04 Sep Bipartisan Support Grows to Put the Brakes on the Cadillac Tax
Originally projected to generate $87 billion over 10 years, the Cadillac tax was enacted in 2010 to help fund the Affordable Care Act by requiring the wealthiest Americans to pay a 40% excise tax on high-value health plans. However, opposition has mounted in light of new studies that show it will impact a broader segment of the population than expected.
Starting in 2018, the excise tax will be imposed when the total spending on a health plan, including employer and employee premium contributions, exceeds $10,200 for individuals and $27,500 for a family. Contributions made to a health savings account or flexible spending accounts are counted in this total. The tax is punitive, taxing every dollar above the threshold rate, and is not deductible by the employer.
A recent study by the International Foundation of Employee Benefit Plans indicates that nearly 60% of employers and other health care plan sponsors expect to trigger the 40% tax for individuals and families reaching the dollar threshold. Of those employers, roughly 40% are paring down their health plans to avoid it and a nearly equal percentage plan to do so before the 2018 effective date. In addition, a coalition of insurance providers opposed to the tax has said that it hurts worker retention and could cause some to drop their insurance coverage entirely.
As employers work to avoid this tax mandated by the Affordable Care Act, lobbying has intensified in Congress and had some success. For example, the House Ways and Means Committee has approved a measure to repeal the tax, as well as penalties on employers for not offering health coverage and penalties on individuals for not having health coverage. Repeal bills, supported by both Democrats and Republicans, have also been introduced in the Senate.

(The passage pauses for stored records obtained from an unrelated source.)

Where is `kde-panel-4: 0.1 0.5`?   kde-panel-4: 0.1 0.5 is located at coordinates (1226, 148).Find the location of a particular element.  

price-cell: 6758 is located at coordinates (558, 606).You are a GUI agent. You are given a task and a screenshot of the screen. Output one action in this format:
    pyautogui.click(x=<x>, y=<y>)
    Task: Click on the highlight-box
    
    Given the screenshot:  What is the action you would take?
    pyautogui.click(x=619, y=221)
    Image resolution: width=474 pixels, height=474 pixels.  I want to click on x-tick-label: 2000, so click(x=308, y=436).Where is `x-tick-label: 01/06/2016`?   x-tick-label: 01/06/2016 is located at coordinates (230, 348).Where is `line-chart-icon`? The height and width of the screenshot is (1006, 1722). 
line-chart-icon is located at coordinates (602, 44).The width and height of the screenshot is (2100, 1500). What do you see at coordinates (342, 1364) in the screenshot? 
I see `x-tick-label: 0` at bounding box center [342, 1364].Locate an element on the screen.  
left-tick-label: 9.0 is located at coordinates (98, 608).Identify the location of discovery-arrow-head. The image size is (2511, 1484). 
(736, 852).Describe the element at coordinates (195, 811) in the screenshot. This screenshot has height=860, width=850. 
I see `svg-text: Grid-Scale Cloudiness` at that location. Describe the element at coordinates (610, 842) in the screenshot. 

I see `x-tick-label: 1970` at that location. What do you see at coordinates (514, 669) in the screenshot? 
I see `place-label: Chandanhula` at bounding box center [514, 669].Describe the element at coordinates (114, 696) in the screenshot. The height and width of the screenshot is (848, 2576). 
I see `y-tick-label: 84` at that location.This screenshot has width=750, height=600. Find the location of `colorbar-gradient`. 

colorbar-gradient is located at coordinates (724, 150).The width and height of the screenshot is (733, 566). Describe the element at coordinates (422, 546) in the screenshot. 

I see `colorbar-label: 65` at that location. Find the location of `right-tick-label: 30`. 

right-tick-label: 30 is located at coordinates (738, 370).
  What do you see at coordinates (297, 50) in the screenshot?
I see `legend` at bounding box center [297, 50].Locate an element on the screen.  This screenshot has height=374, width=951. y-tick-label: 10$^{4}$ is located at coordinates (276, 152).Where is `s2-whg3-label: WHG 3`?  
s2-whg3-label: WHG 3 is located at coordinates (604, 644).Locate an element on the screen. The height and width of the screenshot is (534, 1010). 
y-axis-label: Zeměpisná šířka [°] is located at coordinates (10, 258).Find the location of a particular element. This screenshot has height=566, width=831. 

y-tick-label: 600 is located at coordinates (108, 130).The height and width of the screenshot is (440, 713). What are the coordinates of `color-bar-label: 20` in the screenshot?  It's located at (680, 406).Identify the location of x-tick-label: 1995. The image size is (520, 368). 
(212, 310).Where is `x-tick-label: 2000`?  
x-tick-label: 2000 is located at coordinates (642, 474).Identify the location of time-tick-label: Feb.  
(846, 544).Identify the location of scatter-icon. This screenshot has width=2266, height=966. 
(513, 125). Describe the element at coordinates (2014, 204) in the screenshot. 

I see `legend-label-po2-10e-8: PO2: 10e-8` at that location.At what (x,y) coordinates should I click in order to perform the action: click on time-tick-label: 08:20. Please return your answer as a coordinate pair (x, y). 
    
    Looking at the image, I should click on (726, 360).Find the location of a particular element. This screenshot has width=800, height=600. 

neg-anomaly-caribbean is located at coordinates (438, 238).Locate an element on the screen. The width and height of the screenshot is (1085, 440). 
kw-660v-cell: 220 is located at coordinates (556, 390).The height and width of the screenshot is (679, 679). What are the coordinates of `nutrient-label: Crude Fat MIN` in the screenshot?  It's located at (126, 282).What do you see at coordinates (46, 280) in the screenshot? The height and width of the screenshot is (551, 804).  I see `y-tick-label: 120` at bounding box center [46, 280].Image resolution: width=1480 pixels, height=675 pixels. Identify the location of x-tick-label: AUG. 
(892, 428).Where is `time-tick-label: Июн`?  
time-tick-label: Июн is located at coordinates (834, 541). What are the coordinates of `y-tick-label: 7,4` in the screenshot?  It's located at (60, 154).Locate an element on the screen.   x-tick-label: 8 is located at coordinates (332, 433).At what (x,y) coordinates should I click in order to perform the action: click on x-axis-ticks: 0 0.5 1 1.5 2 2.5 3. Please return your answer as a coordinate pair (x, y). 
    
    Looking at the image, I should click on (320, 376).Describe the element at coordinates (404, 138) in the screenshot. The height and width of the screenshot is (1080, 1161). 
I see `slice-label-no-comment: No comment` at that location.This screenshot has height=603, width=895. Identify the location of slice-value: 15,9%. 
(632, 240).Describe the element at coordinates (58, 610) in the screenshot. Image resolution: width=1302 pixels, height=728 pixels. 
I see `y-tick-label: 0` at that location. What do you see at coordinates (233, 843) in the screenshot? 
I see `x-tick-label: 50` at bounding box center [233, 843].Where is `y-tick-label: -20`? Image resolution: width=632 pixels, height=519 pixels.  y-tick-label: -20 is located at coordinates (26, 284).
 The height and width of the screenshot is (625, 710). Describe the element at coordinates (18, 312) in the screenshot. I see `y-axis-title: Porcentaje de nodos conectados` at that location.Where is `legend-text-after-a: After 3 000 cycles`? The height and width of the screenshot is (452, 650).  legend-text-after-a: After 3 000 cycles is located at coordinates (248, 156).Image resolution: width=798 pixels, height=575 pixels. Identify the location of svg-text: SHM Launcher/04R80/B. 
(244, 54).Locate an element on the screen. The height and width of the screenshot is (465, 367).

Employers say that one of the intended justifications for the tax — that it will reduce health plan costs — is a myth. For example, they question how an excise tax targeting generous employer-provided health care plans can control soaring prescription drug costs. The Cadillac tax also has a negative impact on labor unions that have traditionally negotiated for generous health benefits at the expense of higher wages.
Relief from the excise tax could come in other ways. For example, the excise tax trigger could be adjusted to reflect widespread geographic differences in health costs and, with that, group health plan premiums.
Lawmakers could also clarify that employee contributions to health savings and flexible spending accounts are not included in calculating plan costs. In addition, the number of employer plans hit by the tax would be reduced if the tax applied only to medical benefits, and not ancillary benefits such as dental and vision care.
There is overwhelming bipartisan support in Congress for repealing the Cadillac tax. However, with the current stalemate, it is unlikely there will be any action until the new president takes office in 2017.